Sample lyrics: My baby may not be rich, he’s watching every dime/But he loves me, loves me, loves me/We always have a real good time
Message: You are not perfect but I love you anyway. You know what else I love? Footloose.
Jeff reaction: SKIP (!) “You made this for the most effeminate man alive.”(He has a point.)
Track 6: “Holdin’ Out For a Hero,” Bonnie Tyler
Sample lyrics: Isn't there a white knight upon a fiery steed?/Late at night I toss and turn and dream
of what I need/I need a hero/I'm holdin' out for a hero till the end of the night
Message: No, I mean I really love Footloose.
Jeff reaction: SKIP (!) (I guess someone's not exactly a white knight upon a fiery steed...)
Track 7: “The Tower of Learning,” Rufus Wainwright
Sample lyrics: I saw it in your eyes, what I'm looking for/I saw it in your eyes, what will make me live
Message: I think about your eyes maybe more than is normal (see Track 4).
Jeff reaction: SKIP. “Gay!”
Track 8: “It’s Always You,” Chet Baker
Sample lyrics: Whenever it's early twilight/I watch 'til a star breaks through/Funny, it's not a star I see/It's always you
Message: I am sitting outside your bedroom window right now with a boom box, a Peter Gabriel tape, and maybe also some chloroform.
Jeff reaction: “Awwwww.*”
*This heartwarming moment was tempered somewhat by the following exchange:
Me: Didn't Chet Baker die young?
Jeff: No, but he was a heroin addict.

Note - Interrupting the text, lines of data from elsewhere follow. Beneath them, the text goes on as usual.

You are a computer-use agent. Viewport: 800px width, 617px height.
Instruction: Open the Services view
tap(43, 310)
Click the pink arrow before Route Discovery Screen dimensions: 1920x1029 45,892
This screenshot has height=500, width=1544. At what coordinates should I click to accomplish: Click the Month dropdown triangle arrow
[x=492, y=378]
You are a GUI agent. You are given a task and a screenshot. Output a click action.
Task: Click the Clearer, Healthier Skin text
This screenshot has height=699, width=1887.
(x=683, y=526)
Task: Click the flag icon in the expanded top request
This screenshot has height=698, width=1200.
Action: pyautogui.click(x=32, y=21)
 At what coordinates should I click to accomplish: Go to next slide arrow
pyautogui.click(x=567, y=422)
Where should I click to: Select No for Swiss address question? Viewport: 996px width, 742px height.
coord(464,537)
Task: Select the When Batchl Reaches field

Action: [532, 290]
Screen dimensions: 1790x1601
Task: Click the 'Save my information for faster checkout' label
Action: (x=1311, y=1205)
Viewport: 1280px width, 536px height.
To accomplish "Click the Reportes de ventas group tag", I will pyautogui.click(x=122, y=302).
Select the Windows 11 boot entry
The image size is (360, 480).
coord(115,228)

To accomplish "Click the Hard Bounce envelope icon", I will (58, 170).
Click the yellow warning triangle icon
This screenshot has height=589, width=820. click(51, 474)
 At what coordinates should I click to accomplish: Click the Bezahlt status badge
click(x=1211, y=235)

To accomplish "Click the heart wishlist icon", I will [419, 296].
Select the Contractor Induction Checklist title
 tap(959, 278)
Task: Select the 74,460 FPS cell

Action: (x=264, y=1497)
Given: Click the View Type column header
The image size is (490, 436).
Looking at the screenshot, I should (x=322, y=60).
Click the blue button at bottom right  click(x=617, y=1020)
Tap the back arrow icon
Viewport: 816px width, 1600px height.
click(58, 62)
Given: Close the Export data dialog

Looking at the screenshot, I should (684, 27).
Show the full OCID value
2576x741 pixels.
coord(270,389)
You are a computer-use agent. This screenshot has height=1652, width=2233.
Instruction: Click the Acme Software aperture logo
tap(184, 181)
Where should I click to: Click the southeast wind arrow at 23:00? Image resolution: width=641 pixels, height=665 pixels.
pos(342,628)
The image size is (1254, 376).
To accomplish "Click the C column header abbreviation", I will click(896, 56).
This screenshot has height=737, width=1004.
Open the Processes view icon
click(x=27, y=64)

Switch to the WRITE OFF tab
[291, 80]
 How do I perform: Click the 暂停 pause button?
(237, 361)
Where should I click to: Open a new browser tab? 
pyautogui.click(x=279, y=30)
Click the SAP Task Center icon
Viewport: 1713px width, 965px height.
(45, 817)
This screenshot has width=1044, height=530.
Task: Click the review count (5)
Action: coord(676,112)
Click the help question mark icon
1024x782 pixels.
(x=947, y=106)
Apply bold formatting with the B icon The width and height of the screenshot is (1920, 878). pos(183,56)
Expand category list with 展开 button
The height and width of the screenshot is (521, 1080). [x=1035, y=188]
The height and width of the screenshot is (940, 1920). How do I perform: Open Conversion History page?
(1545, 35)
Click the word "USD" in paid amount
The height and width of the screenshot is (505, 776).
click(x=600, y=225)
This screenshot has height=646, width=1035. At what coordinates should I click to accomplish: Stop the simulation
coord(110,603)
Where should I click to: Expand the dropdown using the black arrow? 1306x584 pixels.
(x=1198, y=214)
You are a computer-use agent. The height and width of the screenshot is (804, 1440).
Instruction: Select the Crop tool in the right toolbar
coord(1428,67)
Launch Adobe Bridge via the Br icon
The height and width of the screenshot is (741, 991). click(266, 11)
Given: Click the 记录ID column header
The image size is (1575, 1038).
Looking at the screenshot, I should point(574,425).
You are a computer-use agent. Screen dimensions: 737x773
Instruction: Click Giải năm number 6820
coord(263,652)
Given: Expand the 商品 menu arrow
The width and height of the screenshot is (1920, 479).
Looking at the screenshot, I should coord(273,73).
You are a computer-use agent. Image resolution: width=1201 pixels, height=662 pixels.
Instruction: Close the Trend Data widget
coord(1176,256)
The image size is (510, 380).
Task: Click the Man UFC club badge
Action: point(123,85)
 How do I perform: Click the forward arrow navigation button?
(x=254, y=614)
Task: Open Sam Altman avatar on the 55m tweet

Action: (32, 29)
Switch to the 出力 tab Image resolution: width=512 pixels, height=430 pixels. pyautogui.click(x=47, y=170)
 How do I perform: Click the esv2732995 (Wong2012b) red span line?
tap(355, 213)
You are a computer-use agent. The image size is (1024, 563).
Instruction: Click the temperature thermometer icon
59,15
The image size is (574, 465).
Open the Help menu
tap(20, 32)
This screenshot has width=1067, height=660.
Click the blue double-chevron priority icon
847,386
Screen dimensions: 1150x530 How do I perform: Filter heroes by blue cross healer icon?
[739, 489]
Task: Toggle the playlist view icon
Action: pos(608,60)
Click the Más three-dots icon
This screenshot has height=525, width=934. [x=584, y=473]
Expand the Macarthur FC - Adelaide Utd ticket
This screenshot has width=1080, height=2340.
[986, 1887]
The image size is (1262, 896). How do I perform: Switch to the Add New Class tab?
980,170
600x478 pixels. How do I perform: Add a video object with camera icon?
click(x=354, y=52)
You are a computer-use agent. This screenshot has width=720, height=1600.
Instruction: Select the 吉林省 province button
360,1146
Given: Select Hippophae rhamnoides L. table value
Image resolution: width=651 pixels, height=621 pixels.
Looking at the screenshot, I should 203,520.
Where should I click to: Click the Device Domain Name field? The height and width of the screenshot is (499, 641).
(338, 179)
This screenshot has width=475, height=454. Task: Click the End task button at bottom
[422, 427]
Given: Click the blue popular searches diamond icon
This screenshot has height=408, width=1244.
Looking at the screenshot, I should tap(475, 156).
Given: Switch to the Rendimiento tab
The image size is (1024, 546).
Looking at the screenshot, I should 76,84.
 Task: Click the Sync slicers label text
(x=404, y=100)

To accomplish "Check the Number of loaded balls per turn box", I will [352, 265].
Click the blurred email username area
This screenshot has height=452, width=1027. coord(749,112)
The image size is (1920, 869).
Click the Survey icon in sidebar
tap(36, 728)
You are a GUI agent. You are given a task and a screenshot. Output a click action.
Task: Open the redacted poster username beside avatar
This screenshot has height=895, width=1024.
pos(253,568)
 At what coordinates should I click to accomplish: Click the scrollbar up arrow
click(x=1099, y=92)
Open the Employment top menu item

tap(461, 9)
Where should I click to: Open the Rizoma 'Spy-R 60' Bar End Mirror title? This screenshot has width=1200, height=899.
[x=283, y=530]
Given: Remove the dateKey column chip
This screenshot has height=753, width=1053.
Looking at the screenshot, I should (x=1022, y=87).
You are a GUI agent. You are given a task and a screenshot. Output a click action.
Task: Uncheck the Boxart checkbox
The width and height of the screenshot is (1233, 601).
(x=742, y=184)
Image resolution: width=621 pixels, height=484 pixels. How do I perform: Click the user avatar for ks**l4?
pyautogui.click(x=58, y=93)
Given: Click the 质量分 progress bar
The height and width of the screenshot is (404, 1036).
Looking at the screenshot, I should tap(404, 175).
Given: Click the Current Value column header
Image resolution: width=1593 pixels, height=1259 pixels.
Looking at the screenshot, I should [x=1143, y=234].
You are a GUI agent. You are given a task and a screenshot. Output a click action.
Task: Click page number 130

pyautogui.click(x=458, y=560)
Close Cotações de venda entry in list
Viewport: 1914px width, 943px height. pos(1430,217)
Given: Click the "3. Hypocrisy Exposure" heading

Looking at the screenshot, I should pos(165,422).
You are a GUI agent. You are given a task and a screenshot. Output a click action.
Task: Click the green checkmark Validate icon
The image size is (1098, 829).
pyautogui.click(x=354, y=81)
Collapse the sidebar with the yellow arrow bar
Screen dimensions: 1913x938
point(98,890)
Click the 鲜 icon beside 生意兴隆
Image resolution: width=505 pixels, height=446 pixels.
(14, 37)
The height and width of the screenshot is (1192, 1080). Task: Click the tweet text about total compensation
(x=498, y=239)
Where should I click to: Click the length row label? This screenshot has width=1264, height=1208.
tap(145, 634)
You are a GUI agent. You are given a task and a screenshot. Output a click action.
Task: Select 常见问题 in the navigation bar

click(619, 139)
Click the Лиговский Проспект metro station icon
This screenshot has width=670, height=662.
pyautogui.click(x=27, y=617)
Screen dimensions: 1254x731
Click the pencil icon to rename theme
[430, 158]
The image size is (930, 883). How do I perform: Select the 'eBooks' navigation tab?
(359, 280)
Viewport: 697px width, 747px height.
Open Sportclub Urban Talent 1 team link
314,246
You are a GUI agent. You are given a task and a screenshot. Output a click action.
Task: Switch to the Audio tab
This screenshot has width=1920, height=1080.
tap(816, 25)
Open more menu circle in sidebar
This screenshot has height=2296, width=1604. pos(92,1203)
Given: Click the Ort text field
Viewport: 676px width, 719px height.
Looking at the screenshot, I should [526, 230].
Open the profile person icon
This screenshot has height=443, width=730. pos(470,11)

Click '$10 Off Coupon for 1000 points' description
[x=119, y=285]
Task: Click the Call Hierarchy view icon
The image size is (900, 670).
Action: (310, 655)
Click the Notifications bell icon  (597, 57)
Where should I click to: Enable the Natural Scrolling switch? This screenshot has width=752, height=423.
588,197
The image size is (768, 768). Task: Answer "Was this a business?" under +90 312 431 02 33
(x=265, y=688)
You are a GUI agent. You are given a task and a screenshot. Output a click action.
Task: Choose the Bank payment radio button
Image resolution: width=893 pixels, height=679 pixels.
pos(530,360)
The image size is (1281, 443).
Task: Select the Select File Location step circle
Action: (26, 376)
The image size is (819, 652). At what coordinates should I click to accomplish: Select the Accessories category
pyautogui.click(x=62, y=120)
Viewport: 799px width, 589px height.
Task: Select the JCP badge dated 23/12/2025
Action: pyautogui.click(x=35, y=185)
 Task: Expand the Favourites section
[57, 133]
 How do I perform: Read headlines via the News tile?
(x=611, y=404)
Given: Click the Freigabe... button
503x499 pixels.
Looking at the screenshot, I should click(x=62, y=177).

He hid out in Europe in the 60s and lost all his teeth.
Track 9: “Cheek to Cheek,” Fred Astaire
Sample lyrics: Heaven, I’m in heaven/And my heart beats so that I can hardly speak/And I seem to find the happiness I seek/When we’re out together dancing cheek to cheek
Message: I like either slow dancing with you or doin' da butt. I wish the lyrics were more specific.
Jeff reaction: Smile, hand on my knee.
Track 10: “Let’s Get it On,” cover by Jack Black from High Fidelity soundtrack
Sample lyrics: Let’s get it on.
Message: Let’s get it on.
Jeff reaction: “Stop it, I'm trying to drive.”
We can't figure out exactly when I made and mailed this mix CD, but it was likely sometime in 2004, when Jeff was living in Cambridge, Mass. (and I was making a Fung Wah bus pilgrimage every other weekend in the name of young love). Still, that was only a few months after we started seriously dating, so I'm impressed with myself for really letting my musical freak flag fly. Love it or hate it, this mix is me: unabashedly cheesy, indulgently schmaltzy, awkwardly sexy, instantly nostalgic.
Now the pressure's on Jeff to produce a list of songs that make him all moony about me -- while my husband is very loving and demonstrative, he has never made me a mix tape. Feel free to heckle him in the comments.